GIVEN INFORMATION START

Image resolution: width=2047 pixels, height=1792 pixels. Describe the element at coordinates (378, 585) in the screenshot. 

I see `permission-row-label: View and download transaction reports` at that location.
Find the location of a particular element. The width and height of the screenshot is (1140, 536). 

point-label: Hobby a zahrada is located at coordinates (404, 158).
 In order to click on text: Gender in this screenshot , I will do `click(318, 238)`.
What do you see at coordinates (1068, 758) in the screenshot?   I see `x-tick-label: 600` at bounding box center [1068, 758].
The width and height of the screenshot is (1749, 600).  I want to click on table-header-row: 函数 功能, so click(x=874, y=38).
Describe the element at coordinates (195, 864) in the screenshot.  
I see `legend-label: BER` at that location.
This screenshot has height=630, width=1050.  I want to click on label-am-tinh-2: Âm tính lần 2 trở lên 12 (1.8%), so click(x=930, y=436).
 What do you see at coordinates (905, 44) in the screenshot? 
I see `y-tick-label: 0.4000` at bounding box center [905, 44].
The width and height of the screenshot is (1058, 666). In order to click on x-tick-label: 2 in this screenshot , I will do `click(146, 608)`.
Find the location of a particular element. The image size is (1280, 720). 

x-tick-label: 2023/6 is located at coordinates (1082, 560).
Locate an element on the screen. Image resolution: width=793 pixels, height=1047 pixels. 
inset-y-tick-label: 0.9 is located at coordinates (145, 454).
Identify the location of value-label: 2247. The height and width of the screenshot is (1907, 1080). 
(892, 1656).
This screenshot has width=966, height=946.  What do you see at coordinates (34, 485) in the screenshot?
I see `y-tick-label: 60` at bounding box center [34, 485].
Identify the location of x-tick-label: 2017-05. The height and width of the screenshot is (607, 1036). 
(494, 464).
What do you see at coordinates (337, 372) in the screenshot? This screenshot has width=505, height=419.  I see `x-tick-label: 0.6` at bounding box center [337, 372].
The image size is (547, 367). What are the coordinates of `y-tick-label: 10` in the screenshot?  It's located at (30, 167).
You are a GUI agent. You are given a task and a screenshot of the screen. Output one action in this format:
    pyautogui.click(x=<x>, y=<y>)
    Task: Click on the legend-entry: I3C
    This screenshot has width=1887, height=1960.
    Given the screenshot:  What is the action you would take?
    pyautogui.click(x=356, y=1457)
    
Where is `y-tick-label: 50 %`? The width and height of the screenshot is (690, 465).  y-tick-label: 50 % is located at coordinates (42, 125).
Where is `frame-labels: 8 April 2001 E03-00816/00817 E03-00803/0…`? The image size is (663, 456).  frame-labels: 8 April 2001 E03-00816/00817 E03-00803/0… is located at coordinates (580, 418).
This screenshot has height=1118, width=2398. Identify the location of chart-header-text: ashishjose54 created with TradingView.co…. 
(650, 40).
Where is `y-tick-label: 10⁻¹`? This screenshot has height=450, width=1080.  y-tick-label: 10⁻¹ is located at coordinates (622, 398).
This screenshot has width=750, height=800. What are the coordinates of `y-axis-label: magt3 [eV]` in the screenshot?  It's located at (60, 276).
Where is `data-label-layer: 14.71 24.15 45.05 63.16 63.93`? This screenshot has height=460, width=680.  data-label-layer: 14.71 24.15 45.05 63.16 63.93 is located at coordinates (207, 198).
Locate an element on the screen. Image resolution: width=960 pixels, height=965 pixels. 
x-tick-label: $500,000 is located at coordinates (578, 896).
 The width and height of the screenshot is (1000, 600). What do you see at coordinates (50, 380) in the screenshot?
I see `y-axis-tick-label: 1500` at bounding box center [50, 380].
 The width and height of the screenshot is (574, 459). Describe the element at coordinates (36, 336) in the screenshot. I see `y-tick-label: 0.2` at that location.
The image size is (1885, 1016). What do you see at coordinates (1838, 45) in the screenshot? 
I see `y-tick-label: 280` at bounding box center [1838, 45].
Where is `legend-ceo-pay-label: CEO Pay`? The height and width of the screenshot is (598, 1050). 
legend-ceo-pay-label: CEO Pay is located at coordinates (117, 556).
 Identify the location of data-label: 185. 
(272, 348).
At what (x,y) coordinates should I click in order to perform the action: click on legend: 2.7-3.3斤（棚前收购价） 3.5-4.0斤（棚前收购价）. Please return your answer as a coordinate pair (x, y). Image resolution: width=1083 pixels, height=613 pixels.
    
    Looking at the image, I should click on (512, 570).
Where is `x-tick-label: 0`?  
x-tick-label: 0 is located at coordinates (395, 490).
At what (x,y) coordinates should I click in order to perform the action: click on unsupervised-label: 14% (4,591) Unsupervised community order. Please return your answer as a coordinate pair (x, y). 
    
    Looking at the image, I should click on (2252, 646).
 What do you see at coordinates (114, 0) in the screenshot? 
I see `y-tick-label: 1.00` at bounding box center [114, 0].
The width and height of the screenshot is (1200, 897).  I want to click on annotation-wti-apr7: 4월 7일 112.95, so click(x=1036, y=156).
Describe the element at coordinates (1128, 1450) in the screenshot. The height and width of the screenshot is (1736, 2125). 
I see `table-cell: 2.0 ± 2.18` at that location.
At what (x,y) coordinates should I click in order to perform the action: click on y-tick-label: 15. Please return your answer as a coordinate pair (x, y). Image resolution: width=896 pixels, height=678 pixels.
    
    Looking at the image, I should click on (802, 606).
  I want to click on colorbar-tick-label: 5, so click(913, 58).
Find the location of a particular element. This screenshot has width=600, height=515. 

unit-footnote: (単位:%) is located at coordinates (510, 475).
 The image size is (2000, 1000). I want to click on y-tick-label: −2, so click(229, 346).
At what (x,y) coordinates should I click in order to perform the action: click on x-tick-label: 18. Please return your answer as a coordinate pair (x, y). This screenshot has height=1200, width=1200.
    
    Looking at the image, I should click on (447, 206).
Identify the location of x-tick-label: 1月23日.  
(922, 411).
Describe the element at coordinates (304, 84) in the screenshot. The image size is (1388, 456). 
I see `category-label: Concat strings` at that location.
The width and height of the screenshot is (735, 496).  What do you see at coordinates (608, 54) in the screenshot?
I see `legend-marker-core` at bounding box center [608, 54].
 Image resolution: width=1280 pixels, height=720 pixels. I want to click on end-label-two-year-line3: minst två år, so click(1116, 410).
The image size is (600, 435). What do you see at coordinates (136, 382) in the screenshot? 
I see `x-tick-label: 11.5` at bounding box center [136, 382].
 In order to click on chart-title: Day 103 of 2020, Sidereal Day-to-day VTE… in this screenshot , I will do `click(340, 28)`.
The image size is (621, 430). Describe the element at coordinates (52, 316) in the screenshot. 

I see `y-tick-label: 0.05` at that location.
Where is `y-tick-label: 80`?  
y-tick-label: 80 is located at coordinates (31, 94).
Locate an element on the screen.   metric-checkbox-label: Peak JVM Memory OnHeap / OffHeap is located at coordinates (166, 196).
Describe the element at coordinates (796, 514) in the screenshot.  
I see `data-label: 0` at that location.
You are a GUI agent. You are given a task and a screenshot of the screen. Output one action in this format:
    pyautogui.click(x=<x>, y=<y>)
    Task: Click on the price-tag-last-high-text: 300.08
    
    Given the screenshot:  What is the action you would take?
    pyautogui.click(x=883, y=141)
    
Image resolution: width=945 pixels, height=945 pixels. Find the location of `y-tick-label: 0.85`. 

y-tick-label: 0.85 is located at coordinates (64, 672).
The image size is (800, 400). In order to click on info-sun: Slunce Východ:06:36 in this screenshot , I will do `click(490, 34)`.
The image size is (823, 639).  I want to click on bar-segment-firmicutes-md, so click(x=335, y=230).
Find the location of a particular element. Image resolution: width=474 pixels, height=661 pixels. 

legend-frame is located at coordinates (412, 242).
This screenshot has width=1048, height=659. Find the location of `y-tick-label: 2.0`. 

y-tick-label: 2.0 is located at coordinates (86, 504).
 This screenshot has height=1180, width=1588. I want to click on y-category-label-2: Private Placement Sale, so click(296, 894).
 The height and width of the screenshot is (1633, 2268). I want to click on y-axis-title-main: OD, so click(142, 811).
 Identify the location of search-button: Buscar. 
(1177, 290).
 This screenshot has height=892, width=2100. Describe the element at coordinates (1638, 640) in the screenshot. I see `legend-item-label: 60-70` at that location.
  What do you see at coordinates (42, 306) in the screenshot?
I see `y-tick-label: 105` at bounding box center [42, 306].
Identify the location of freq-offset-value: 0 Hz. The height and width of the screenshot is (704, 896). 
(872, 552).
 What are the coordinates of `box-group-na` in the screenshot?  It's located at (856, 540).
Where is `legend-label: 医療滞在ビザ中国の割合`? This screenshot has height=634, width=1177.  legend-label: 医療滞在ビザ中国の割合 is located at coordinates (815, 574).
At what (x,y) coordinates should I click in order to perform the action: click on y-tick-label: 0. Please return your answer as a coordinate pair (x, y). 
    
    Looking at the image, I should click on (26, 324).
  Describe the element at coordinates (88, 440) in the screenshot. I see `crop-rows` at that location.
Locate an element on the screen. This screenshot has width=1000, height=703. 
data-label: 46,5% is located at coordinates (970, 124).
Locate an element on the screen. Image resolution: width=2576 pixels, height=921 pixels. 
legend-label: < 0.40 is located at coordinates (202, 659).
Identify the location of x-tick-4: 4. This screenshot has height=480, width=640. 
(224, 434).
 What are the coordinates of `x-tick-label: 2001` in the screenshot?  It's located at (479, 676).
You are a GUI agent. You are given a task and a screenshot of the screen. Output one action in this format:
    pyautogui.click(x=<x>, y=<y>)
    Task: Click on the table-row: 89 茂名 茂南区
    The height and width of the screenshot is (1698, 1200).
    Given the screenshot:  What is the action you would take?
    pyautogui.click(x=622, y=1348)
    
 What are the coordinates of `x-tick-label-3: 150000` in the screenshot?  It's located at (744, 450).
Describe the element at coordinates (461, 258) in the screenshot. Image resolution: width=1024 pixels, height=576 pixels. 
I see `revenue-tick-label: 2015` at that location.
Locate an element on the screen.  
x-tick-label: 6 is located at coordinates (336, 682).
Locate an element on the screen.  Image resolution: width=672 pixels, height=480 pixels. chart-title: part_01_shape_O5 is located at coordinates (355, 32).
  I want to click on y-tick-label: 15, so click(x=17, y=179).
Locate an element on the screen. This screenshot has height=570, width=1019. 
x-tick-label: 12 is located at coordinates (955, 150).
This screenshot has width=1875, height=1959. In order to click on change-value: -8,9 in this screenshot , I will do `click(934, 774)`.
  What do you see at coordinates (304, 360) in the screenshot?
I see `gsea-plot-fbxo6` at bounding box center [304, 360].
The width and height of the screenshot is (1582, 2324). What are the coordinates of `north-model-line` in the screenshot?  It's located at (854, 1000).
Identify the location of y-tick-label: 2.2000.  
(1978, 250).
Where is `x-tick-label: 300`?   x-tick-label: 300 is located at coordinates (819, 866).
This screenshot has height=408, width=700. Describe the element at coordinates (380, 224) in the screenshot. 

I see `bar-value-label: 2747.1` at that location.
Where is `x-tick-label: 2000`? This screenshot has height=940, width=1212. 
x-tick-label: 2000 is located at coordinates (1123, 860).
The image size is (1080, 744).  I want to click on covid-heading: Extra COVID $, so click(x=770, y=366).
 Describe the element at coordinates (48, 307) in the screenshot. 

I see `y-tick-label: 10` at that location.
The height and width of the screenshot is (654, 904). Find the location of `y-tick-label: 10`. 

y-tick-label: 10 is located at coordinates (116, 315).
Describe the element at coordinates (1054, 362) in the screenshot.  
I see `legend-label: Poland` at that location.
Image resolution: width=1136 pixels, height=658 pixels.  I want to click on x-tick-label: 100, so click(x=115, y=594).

GIVEN INFORMATION END

[ACTIVITY] Output everything from the line containing "The image size is (600, 435)." down to the line containing "The image size is (823, 639).", both ends included, with each line reproduced verbatim.

[RESULT OF THIS EXERCISE]
The image size is (600, 435). What do you see at coordinates (136, 382) in the screenshot? 
I see `x-tick-label: 11.5` at bounding box center [136, 382].
 In order to click on chart-title: Day 103 of 2020, Sidereal Day-to-day VTE… in this screenshot , I will do `click(340, 28)`.
The image size is (621, 430). Describe the element at coordinates (52, 316) in the screenshot. 

I see `y-tick-label: 0.05` at that location.
Where is `y-tick-label: 80`?  
y-tick-label: 80 is located at coordinates (31, 94).
Locate an element on the screen.   metric-checkbox-label: Peak JVM Memory OnHeap / OffHeap is located at coordinates (166, 196).
Describe the element at coordinates (796, 514) in the screenshot.  
I see `data-label: 0` at that location.
You are a GUI agent. You are given a task and a screenshot of the screen. Output one action in this format:
    pyautogui.click(x=<x>, y=<y>)
    Task: Click on the price-tag-last-high-text: 300.08
    
    Given the screenshot:  What is the action you would take?
    pyautogui.click(x=883, y=141)
    
Image resolution: width=945 pixels, height=945 pixels. Find the location of `y-tick-label: 0.85`. 

y-tick-label: 0.85 is located at coordinates (64, 672).
The image size is (800, 400). In order to click on info-sun: Slunce Východ:06:36 in this screenshot , I will do `click(490, 34)`.
The image size is (823, 639).  I want to click on bar-segment-firmicutes-md, so click(x=335, y=230).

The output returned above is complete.